▶ _Written problem_
Reproduce the following data line for line, with no changes.

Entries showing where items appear
###

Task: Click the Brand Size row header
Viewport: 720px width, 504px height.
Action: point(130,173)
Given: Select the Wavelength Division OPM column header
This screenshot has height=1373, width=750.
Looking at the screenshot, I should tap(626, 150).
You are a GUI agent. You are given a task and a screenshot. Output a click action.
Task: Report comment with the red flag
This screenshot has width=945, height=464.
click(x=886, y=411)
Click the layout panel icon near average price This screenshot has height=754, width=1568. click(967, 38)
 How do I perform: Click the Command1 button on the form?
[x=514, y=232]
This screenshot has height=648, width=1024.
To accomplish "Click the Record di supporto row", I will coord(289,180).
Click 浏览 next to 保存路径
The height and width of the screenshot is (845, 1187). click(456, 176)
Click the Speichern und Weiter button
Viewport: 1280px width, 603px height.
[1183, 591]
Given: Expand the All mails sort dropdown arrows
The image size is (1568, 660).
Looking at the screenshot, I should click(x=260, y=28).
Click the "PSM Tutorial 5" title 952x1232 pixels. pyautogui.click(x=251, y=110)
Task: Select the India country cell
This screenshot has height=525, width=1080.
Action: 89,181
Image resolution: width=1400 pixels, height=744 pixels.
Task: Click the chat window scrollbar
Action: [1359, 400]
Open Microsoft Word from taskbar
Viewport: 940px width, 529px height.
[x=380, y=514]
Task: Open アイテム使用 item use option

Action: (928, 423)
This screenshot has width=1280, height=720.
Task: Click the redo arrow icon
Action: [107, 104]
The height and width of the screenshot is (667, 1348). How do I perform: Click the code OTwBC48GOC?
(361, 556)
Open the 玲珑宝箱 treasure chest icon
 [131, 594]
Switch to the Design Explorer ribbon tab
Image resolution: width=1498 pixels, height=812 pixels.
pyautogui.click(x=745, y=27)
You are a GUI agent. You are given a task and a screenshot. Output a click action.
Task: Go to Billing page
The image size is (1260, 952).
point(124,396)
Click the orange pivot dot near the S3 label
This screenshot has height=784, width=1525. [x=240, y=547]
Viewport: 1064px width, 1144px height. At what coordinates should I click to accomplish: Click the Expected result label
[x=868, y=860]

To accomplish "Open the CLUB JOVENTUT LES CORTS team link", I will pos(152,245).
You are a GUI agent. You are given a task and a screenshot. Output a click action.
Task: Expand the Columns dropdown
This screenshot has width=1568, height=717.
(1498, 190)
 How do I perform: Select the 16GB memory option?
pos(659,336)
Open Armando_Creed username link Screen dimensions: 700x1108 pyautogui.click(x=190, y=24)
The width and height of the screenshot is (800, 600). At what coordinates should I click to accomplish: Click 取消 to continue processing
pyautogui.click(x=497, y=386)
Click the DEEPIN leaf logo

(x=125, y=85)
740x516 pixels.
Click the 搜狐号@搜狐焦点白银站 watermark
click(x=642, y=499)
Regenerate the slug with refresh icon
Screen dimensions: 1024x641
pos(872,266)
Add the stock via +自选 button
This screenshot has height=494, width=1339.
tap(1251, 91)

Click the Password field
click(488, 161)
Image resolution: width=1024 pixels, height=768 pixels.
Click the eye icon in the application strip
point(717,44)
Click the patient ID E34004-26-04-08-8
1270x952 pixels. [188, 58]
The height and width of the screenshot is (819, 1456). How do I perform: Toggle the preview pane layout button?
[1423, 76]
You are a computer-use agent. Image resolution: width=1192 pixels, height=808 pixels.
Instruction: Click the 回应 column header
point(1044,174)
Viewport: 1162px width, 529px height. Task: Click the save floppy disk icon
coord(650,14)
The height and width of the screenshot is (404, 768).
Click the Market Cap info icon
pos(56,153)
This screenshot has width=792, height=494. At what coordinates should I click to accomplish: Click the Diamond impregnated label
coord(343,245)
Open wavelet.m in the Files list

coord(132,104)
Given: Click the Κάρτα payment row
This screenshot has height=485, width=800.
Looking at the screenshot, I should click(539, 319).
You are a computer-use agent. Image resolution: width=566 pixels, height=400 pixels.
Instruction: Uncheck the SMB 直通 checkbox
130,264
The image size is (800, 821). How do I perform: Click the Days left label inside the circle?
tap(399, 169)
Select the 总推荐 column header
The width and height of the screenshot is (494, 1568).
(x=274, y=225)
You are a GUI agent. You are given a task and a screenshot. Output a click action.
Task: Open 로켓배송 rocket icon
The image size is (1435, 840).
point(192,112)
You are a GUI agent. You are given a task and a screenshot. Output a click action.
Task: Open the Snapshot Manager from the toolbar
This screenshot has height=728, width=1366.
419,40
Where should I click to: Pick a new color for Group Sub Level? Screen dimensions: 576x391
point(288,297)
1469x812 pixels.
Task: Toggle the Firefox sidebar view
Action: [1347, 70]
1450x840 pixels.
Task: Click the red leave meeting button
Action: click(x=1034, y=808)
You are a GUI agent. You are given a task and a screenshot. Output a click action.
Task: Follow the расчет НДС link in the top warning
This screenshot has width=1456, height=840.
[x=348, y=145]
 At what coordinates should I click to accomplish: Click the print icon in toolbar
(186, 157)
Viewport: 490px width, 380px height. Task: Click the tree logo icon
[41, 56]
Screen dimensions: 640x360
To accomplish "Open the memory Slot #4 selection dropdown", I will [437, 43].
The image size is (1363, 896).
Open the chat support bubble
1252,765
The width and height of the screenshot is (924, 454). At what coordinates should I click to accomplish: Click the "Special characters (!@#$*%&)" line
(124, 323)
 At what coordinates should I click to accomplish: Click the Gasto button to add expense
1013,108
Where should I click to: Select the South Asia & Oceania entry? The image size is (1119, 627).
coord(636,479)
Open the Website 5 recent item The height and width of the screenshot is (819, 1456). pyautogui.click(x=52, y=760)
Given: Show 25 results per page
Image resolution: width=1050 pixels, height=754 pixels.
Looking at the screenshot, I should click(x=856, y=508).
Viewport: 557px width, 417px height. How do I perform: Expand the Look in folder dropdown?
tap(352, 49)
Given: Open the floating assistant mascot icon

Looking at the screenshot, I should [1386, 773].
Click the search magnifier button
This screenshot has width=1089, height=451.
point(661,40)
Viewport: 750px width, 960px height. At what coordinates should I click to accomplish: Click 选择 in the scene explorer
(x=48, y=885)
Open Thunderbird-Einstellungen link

###

▶ _Exercise result_
Task: Click the Brand Size row header
Viewport: 720px width, 504px height.
Action: point(130,173)
Given: Select the Wavelength Division OPM column header
This screenshot has height=1373, width=750.
Looking at the screenshot, I should tap(626, 150).
You are a GUI agent. You are given a task and a screenshot. Output a click action.
Task: Report comment with the red flag
This screenshot has width=945, height=464.
click(x=886, y=411)
Click the layout panel icon near average price This screenshot has height=754, width=1568. click(967, 38)
 How do I perform: Click the Command1 button on the form?
[x=514, y=232]
This screenshot has height=648, width=1024.
To accomplish "Click the Record di supporto row", I will coord(289,180).
Click 浏览 next to 保存路径
The height and width of the screenshot is (845, 1187). click(456, 176)
Click the Speichern und Weiter button
Viewport: 1280px width, 603px height.
[1183, 591]
Given: Expand the All mails sort dropdown arrows
The image size is (1568, 660).
Looking at the screenshot, I should click(x=260, y=28).
Click the "PSM Tutorial 5" title 952x1232 pixels. pyautogui.click(x=251, y=110)
Task: Select the India country cell
This screenshot has height=525, width=1080.
Action: 89,181
Image resolution: width=1400 pixels, height=744 pixels.
Task: Click the chat window scrollbar
Action: [1359, 400]
Open Microsoft Word from taskbar
Viewport: 940px width, 529px height.
[x=380, y=514]
Task: Open アイテム使用 item use option

Action: (928, 423)
This screenshot has width=1280, height=720.
Task: Click the redo arrow icon
Action: [107, 104]
The height and width of the screenshot is (667, 1348). How do I perform: Click the code OTwBC48GOC?
(361, 556)
Open the 玲珑宝箱 treasure chest icon
 [131, 594]
Switch to the Design Explorer ribbon tab
Image resolution: width=1498 pixels, height=812 pixels.
pyautogui.click(x=745, y=27)
You are a GUI agent. You are given a task and a screenshot. Output a click action.
Task: Go to Billing page
The image size is (1260, 952).
point(124,396)
Click the orange pivot dot near the S3 label
This screenshot has height=784, width=1525. [x=240, y=547]
Viewport: 1064px width, 1144px height. At what coordinates should I click to accomplish: Click the Expected result label
[x=868, y=860]

To accomplish "Open the CLUB JOVENTUT LES CORTS team link", I will pos(152,245).
You are a GUI agent. You are given a task and a screenshot. Output a click action.
Task: Expand the Columns dropdown
This screenshot has width=1568, height=717.
(1498, 190)
 How do I perform: Select the 16GB memory option?
pos(659,336)
Open Armando_Creed username link Screen dimensions: 700x1108 pyautogui.click(x=190, y=24)
The width and height of the screenshot is (800, 600). At what coordinates should I click to accomplish: Click 取消 to continue processing
pyautogui.click(x=497, y=386)
Click the DEEPIN leaf logo

(x=125, y=85)
740x516 pixels.
Click the 搜狐号@搜狐焦点白银站 watermark
click(x=642, y=499)
Regenerate the slug with refresh icon
Screen dimensions: 1024x641
pos(872,266)
Add the stock via +自选 button
This screenshot has height=494, width=1339.
tap(1251, 91)

Click the Password field
click(488, 161)
Image resolution: width=1024 pixels, height=768 pixels.
Click the eye icon in the application strip
point(717,44)
Click the patient ID E34004-26-04-08-8
1270x952 pixels. [188, 58]
The height and width of the screenshot is (819, 1456). How do I perform: Toggle the preview pane layout button?
[1423, 76]
You are a computer-use agent. Image resolution: width=1192 pixels, height=808 pixels.
Instruction: Click the 回应 column header
point(1044,174)
Viewport: 1162px width, 529px height. Task: Click the save floppy disk icon
coord(650,14)
The height and width of the screenshot is (404, 768).
Click the Market Cap info icon
pos(56,153)
This screenshot has width=792, height=494. At what coordinates should I click to accomplish: Click the Diamond impregnated label
coord(343,245)
Open wavelet.m in the Files list

coord(132,104)
Given: Click the Κάρτα payment row
This screenshot has height=485, width=800.
Looking at the screenshot, I should click(539, 319).
You are a computer-use agent. Image resolution: width=566 pixels, height=400 pixels.
Instruction: Uncheck the SMB 直通 checkbox
130,264
The image size is (800, 821). How do I perform: Click the Days left label inside the circle?
tap(399, 169)
Select the 总推荐 column header
The width and height of the screenshot is (494, 1568).
(x=274, y=225)
You are a GUI agent. You are given a task and a screenshot. Output a click action.
Task: Open 로켓배송 rocket icon
The image size is (1435, 840).
point(192,112)
You are a GUI agent. You are given a task and a screenshot. Output a click action.
Task: Open the Snapshot Manager from the toolbar
This screenshot has height=728, width=1366.
419,40
Where should I click to: Pick a new color for Group Sub Level? Screen dimensions: 576x391
point(288,297)
1469x812 pixels.
Task: Toggle the Firefox sidebar view
Action: [1347, 70]
1450x840 pixels.
Task: Click the red leave meeting button
Action: click(x=1034, y=808)
You are a GUI agent. You are given a task and a screenshot. Output a click action.
Task: Follow the расчет НДС link in the top warning
This screenshot has width=1456, height=840.
[x=348, y=145]
 At what coordinates should I click to accomplish: Click the print icon in toolbar
(186, 157)
Viewport: 490px width, 380px height. Task: Click the tree logo icon
[41, 56]
Screen dimensions: 640x360
To accomplish "Open the memory Slot #4 selection dropdown", I will [437, 43].
The image size is (1363, 896).
Open the chat support bubble
1252,765
The width and height of the screenshot is (924, 454). At what coordinates should I click to accomplish: Click the "Special characters (!@#$*%&)" line
(124, 323)
 At what coordinates should I click to accomplish: Click the Gasto button to add expense
1013,108
Where should I click to: Select the South Asia & Oceania entry? The image size is (1119, 627).
coord(636,479)
Open the Website 5 recent item The height and width of the screenshot is (819, 1456). pyautogui.click(x=52, y=760)
Given: Show 25 results per page
Image resolution: width=1050 pixels, height=754 pixels.
Looking at the screenshot, I should click(x=856, y=508).
Viewport: 557px width, 417px height. How do I perform: Expand the Look in folder dropdown?
tap(352, 49)
Given: Open the floating assistant mascot icon

Looking at the screenshot, I should [1386, 773].
Click the search magnifier button
This screenshot has width=1089, height=451.
point(661,40)
Viewport: 750px width, 960px height. At what coordinates should I click to accomplish: Click 选择 in the scene explorer
(x=48, y=885)
Open Thunderbird-Einstellungen link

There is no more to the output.